[Collected data]
=-=-=
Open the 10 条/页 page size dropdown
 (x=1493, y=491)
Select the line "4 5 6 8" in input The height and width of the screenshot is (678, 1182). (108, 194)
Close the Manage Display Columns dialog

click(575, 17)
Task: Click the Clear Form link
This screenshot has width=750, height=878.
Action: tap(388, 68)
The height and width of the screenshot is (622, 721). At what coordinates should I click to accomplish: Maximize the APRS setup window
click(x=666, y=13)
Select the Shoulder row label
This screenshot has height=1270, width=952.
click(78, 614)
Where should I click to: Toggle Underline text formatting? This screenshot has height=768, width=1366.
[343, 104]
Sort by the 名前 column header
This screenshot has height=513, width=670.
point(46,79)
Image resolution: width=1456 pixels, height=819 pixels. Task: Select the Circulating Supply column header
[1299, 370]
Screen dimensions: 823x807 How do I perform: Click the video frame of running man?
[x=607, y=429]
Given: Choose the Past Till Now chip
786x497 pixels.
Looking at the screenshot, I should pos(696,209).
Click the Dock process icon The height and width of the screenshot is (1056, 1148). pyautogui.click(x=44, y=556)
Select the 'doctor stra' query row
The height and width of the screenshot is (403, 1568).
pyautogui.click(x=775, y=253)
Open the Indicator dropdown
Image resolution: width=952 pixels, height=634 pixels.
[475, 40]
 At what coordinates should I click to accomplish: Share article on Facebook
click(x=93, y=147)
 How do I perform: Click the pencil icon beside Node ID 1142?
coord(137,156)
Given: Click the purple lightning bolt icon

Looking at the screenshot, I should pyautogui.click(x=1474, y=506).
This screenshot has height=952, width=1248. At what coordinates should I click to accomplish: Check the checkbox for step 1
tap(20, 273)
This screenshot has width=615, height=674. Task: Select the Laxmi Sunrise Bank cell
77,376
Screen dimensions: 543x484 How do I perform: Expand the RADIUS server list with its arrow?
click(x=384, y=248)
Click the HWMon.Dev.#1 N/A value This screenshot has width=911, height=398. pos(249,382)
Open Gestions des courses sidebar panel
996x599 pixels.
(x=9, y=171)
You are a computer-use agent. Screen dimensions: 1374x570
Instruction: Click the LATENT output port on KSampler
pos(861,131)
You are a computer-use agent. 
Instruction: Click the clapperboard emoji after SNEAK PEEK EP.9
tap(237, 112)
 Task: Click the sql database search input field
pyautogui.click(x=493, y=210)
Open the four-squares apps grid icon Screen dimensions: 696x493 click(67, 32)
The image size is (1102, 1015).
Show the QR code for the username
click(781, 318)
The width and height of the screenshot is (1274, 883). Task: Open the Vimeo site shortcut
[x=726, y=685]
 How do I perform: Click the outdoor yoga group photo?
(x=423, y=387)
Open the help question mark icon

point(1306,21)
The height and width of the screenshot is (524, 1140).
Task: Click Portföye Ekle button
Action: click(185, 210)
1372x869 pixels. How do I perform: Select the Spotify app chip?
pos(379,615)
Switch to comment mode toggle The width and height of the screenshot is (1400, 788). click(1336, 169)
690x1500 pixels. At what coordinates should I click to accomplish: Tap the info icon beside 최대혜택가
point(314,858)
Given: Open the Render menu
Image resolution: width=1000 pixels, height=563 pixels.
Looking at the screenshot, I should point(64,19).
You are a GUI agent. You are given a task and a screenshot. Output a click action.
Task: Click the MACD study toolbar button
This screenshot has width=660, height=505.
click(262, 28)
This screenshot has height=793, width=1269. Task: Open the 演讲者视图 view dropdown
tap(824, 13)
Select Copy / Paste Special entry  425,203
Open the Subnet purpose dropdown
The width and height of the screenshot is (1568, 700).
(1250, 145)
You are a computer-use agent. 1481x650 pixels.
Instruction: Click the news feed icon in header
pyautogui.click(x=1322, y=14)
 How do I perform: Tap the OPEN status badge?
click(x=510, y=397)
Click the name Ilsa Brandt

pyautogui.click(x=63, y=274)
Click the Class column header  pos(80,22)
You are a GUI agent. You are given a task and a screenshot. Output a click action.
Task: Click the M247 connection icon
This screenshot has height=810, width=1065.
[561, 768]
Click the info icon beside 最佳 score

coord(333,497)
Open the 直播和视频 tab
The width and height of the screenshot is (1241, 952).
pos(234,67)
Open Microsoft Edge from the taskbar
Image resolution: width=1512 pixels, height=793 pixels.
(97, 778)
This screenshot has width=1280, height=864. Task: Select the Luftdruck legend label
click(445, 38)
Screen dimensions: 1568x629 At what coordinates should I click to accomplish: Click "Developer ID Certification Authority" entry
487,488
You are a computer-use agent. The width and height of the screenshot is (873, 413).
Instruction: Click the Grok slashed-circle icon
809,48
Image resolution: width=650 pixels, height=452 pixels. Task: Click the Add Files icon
=-=-=
## Aim of the exercise:
Output the complete data exactly as written.

## Exercise solution:
Open the 10 条/页 page size dropdown
 (x=1493, y=491)
Select the line "4 5 6 8" in input The height and width of the screenshot is (678, 1182). (108, 194)
Close the Manage Display Columns dialog

click(575, 17)
Task: Click the Clear Form link
This screenshot has width=750, height=878.
Action: tap(388, 68)
The height and width of the screenshot is (622, 721). At what coordinates should I click to accomplish: Maximize the APRS setup window
click(x=666, y=13)
Select the Shoulder row label
This screenshot has height=1270, width=952.
click(78, 614)
Where should I click to: Toggle Underline text formatting? This screenshot has height=768, width=1366.
[343, 104]
Sort by the 名前 column header
This screenshot has height=513, width=670.
point(46,79)
Image resolution: width=1456 pixels, height=819 pixels. Task: Select the Circulating Supply column header
[1299, 370]
Screen dimensions: 823x807 How do I perform: Click the video frame of running man?
[x=607, y=429]
Given: Choose the Past Till Now chip
786x497 pixels.
Looking at the screenshot, I should pos(696,209).
Click the Dock process icon The height and width of the screenshot is (1056, 1148). pyautogui.click(x=44, y=556)
Select the 'doctor stra' query row
The height and width of the screenshot is (403, 1568).
pyautogui.click(x=775, y=253)
Open the Indicator dropdown
Image resolution: width=952 pixels, height=634 pixels.
[475, 40]
 At what coordinates should I click to accomplish: Share article on Facebook
click(x=93, y=147)
 How do I perform: Click the pencil icon beside Node ID 1142?
coord(137,156)
Given: Click the purple lightning bolt icon

Looking at the screenshot, I should pyautogui.click(x=1474, y=506).
This screenshot has height=952, width=1248. At what coordinates should I click to accomplish: Check the checkbox for step 1
tap(20, 273)
This screenshot has width=615, height=674. Task: Select the Laxmi Sunrise Bank cell
77,376
Screen dimensions: 543x484 How do I perform: Expand the RADIUS server list with its arrow?
click(x=384, y=248)
Click the HWMon.Dev.#1 N/A value This screenshot has width=911, height=398. pos(249,382)
Open Gestions des courses sidebar panel
996x599 pixels.
(x=9, y=171)
You are a computer-use agent. Screen dimensions: 1374x570
Instruction: Click the LATENT output port on KSampler
pos(861,131)
You are a computer-use agent. 
Instruction: Click the clapperboard emoji after SNEAK PEEK EP.9
tap(237, 112)
 Task: Click the sql database search input field
pyautogui.click(x=493, y=210)
Open the four-squares apps grid icon Screen dimensions: 696x493 click(67, 32)
The image size is (1102, 1015).
Show the QR code for the username
click(781, 318)
The width and height of the screenshot is (1274, 883). Task: Open the Vimeo site shortcut
[x=726, y=685]
 How do I perform: Click the outdoor yoga group photo?
(x=423, y=387)
Open the help question mark icon

point(1306,21)
The height and width of the screenshot is (524, 1140).
Task: Click Portföye Ekle button
Action: click(185, 210)
1372x869 pixels. How do I perform: Select the Spotify app chip?
pos(379,615)
Switch to comment mode toggle The width and height of the screenshot is (1400, 788). click(1336, 169)
690x1500 pixels. At what coordinates should I click to accomplish: Tap the info icon beside 최대혜택가
point(314,858)
Given: Open the Render menu
Image resolution: width=1000 pixels, height=563 pixels.
Looking at the screenshot, I should point(64,19).
You are a GUI agent. You are given a task and a screenshot. Output a click action.
Task: Click the MACD study toolbar button
This screenshot has width=660, height=505.
click(262, 28)
This screenshot has height=793, width=1269. Task: Open the 演讲者视图 view dropdown
tap(824, 13)
Select Copy / Paste Special entry  425,203
Open the Subnet purpose dropdown
The width and height of the screenshot is (1568, 700).
(1250, 145)
You are a computer-use agent. 1481x650 pixels.
Instruction: Click the news feed icon in header
pyautogui.click(x=1322, y=14)
 How do I perform: Tap the OPEN status badge?
click(x=510, y=397)
Click the name Ilsa Brandt

pyautogui.click(x=63, y=274)
Click the Class column header  pos(80,22)
You are a GUI agent. You are given a task and a screenshot. Output a click action.
Task: Click the M247 connection icon
This screenshot has height=810, width=1065.
[561, 768]
Click the info icon beside 最佳 score

coord(333,497)
Open the 直播和视频 tab
The width and height of the screenshot is (1241, 952).
pos(234,67)
Open Microsoft Edge from the taskbar
Image resolution: width=1512 pixels, height=793 pixels.
(97, 778)
This screenshot has width=1280, height=864. Task: Select the Luftdruck legend label
click(445, 38)
Screen dimensions: 1568x629 At what coordinates should I click to accomplish: Click "Developer ID Certification Authority" entry
487,488
You are a computer-use agent. The width and height of the screenshot is (873, 413).
Instruction: Click the Grok slashed-circle icon
809,48
Image resolution: width=650 pixels, height=452 pixels. Task: Click the Add Files icon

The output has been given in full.